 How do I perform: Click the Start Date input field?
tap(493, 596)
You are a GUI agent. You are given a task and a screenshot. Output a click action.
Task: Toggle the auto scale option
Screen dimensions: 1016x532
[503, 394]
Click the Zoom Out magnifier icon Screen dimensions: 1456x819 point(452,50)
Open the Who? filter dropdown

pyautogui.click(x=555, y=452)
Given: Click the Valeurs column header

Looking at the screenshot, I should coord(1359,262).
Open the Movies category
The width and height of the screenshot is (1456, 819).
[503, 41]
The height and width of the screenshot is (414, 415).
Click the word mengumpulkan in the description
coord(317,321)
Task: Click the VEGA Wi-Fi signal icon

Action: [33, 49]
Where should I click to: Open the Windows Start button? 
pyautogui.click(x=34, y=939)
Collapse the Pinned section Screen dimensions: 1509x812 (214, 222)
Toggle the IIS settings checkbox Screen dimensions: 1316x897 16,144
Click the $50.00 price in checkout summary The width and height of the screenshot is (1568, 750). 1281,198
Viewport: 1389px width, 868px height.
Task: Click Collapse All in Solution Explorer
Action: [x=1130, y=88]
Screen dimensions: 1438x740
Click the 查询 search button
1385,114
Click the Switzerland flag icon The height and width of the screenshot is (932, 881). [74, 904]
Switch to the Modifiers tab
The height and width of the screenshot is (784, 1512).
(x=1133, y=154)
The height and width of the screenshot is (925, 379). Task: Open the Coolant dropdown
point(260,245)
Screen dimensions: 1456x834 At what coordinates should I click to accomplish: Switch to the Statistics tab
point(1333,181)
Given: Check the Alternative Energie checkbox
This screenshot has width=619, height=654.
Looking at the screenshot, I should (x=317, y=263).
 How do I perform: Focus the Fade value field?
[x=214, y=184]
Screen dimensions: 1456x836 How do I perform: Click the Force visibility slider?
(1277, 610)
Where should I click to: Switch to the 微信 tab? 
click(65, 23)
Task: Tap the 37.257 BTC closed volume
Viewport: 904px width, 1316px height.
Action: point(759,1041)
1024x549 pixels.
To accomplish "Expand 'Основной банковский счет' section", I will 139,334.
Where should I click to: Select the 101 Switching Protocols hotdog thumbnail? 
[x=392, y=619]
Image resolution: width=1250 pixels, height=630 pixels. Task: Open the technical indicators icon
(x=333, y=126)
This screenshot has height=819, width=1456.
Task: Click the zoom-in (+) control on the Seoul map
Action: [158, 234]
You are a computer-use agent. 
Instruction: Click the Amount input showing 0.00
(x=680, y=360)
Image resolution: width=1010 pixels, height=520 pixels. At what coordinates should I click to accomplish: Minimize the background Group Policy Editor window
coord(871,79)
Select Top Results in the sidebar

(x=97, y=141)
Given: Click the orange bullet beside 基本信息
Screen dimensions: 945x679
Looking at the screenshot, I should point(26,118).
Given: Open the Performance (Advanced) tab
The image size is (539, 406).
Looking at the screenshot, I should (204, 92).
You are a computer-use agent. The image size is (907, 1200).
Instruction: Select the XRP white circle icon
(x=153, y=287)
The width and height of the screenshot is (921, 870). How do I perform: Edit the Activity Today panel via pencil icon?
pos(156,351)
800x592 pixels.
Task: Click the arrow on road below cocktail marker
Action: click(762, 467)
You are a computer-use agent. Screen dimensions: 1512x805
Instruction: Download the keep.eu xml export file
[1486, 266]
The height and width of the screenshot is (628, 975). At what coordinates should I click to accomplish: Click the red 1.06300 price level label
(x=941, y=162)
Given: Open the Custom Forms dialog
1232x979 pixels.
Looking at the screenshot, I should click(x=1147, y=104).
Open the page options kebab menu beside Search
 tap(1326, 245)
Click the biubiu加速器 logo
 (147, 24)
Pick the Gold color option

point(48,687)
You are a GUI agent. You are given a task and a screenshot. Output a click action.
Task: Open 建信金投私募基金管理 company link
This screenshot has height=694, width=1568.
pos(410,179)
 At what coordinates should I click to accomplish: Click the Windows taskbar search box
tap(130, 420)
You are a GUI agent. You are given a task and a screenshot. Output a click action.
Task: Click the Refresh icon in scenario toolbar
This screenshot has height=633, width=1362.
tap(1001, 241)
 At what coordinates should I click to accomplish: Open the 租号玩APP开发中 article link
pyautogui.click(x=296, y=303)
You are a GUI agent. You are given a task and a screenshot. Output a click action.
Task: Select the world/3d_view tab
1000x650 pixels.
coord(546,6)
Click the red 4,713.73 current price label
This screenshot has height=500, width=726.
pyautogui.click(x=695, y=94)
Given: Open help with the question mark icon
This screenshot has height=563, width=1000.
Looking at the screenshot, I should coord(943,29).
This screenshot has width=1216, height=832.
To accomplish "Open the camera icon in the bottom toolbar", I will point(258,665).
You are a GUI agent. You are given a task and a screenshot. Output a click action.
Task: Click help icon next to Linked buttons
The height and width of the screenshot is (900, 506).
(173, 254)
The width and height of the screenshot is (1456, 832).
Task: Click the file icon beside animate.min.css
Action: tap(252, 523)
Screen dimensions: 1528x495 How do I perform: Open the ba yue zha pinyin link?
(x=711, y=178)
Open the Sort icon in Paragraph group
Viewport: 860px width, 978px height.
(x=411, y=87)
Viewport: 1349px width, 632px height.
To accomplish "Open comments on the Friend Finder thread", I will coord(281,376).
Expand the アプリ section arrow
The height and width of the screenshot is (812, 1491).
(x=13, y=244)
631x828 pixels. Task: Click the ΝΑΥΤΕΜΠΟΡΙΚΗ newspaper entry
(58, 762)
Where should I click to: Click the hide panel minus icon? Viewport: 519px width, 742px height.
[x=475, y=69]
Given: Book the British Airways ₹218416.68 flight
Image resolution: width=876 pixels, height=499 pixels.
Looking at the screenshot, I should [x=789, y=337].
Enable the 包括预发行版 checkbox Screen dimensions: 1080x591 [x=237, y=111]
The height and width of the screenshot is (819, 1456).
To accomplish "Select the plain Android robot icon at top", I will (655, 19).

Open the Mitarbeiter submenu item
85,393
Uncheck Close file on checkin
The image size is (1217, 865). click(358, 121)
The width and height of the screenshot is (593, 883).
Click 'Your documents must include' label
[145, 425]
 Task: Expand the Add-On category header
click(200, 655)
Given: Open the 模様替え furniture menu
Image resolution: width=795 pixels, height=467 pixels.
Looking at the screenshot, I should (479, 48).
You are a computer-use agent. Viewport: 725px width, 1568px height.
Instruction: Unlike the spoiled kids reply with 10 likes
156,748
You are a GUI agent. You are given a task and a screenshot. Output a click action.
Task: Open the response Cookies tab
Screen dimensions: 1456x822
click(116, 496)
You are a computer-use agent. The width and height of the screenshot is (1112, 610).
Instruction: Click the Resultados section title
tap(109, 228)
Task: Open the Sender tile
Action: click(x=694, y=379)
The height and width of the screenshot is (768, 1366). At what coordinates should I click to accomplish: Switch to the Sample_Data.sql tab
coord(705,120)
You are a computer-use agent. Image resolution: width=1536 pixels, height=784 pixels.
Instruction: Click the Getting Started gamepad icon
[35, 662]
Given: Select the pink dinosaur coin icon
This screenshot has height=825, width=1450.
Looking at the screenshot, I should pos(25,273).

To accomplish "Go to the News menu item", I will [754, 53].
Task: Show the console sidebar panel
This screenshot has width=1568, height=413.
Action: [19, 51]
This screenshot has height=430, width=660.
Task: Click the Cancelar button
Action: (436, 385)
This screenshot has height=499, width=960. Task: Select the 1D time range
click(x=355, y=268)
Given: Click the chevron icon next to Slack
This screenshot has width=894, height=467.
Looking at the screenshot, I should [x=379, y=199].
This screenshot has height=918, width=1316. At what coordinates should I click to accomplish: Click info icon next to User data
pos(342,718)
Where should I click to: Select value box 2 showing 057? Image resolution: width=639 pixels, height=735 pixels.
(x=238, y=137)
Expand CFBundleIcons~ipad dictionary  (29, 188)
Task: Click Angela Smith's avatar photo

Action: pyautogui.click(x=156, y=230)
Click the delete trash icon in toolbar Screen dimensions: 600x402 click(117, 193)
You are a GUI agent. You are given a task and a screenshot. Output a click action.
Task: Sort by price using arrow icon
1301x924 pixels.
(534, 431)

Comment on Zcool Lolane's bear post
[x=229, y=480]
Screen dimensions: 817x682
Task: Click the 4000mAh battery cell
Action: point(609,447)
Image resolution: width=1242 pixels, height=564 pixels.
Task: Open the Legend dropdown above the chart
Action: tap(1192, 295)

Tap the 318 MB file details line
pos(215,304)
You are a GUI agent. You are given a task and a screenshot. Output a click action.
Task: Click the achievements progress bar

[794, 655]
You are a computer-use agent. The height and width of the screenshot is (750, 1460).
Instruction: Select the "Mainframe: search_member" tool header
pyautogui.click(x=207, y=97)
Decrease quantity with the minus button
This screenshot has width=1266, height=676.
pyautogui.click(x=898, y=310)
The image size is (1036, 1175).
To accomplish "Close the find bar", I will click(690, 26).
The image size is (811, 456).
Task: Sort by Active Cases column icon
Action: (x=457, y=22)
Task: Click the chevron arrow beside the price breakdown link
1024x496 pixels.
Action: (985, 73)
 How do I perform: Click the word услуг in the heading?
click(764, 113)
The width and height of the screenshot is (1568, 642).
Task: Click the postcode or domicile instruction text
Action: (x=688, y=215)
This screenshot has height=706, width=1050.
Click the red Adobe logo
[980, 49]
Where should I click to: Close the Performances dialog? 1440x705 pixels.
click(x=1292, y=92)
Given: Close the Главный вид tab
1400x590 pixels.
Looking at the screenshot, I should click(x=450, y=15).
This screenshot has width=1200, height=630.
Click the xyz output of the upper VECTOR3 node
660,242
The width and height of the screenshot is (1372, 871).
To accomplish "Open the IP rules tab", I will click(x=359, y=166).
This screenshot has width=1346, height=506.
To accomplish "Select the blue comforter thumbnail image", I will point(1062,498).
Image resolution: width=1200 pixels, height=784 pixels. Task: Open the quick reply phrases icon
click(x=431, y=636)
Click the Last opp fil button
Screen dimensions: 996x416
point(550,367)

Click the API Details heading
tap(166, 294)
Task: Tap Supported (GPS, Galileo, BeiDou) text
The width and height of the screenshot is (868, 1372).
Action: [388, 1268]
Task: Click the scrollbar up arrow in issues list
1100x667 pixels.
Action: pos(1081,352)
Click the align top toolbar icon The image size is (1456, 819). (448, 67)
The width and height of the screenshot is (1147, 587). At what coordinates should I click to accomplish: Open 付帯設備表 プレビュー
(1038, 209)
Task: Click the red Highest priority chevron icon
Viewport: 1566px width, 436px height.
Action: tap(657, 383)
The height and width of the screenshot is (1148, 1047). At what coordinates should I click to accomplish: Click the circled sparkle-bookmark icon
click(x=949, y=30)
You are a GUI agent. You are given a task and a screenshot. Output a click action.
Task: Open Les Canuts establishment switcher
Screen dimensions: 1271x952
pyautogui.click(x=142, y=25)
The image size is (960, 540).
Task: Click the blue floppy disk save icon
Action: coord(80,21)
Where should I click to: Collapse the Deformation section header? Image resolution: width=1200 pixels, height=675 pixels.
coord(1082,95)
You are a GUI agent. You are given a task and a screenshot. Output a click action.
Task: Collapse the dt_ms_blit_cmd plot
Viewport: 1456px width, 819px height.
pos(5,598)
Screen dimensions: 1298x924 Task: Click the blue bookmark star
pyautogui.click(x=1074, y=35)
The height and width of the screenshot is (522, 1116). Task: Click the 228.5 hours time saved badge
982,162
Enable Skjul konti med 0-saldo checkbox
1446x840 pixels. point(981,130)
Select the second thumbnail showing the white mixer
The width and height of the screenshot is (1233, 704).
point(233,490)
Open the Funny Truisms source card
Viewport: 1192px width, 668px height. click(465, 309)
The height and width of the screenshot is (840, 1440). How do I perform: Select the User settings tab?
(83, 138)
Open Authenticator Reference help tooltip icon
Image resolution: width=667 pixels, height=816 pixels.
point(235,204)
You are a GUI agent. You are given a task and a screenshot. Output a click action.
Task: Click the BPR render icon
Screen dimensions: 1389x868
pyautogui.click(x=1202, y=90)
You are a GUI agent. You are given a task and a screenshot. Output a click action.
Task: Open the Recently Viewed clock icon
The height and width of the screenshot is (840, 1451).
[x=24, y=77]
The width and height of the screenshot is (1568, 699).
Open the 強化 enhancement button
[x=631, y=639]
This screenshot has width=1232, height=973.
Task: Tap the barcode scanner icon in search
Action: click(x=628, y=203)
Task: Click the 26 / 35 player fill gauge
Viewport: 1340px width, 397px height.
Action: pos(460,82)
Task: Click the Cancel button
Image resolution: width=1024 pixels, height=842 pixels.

· · · · ·

### STATED EXERCISE
Format the items as a numbered list with blank lines omitted, beginning at the line containing "This screenshot has width=1346, height=506." and stopping after the line containing "click(x=949, y=30)".

### RESPONSE TO THIS EXERCISE
1. This screenshot has width=1346, height=506.
2. To accomplish "Select the blue comforter thumbnail image", I will point(1062,498).
3. Image resolution: width=1200 pixels, height=784 pixels. Task: Open the quick reply phrases icon
4. click(x=431, y=636)
5. Click the Last opp fil button
6. Screen dimensions: 996x416
7. point(550,367)
8. Click the API Details heading
9. tap(166, 294)
10. Task: Tap Supported (GPS, Galileo, BeiDou) text
11. The width and height of the screenshot is (868, 1372).
12. Action: [388, 1268]
13. Task: Click the scrollbar up arrow in issues list
14. 1100x667 pixels.
15. Action: pos(1081,352)
16. Click the align top toolbar icon The image size is (1456, 819). (448, 67)
17. The width and height of the screenshot is (1147, 587). At what coordinates should I click to accomplish: Open 付帯設備表 プレビュー
18. (1038, 209)
19. Task: Click the red Highest priority chevron icon
20. Viewport: 1566px width, 436px height.
21. Action: tap(657, 383)
22. The height and width of the screenshot is (1148, 1047). At what coordinates should I click to accomplish: Click the circled sparkle-bookmark icon
23. click(x=949, y=30)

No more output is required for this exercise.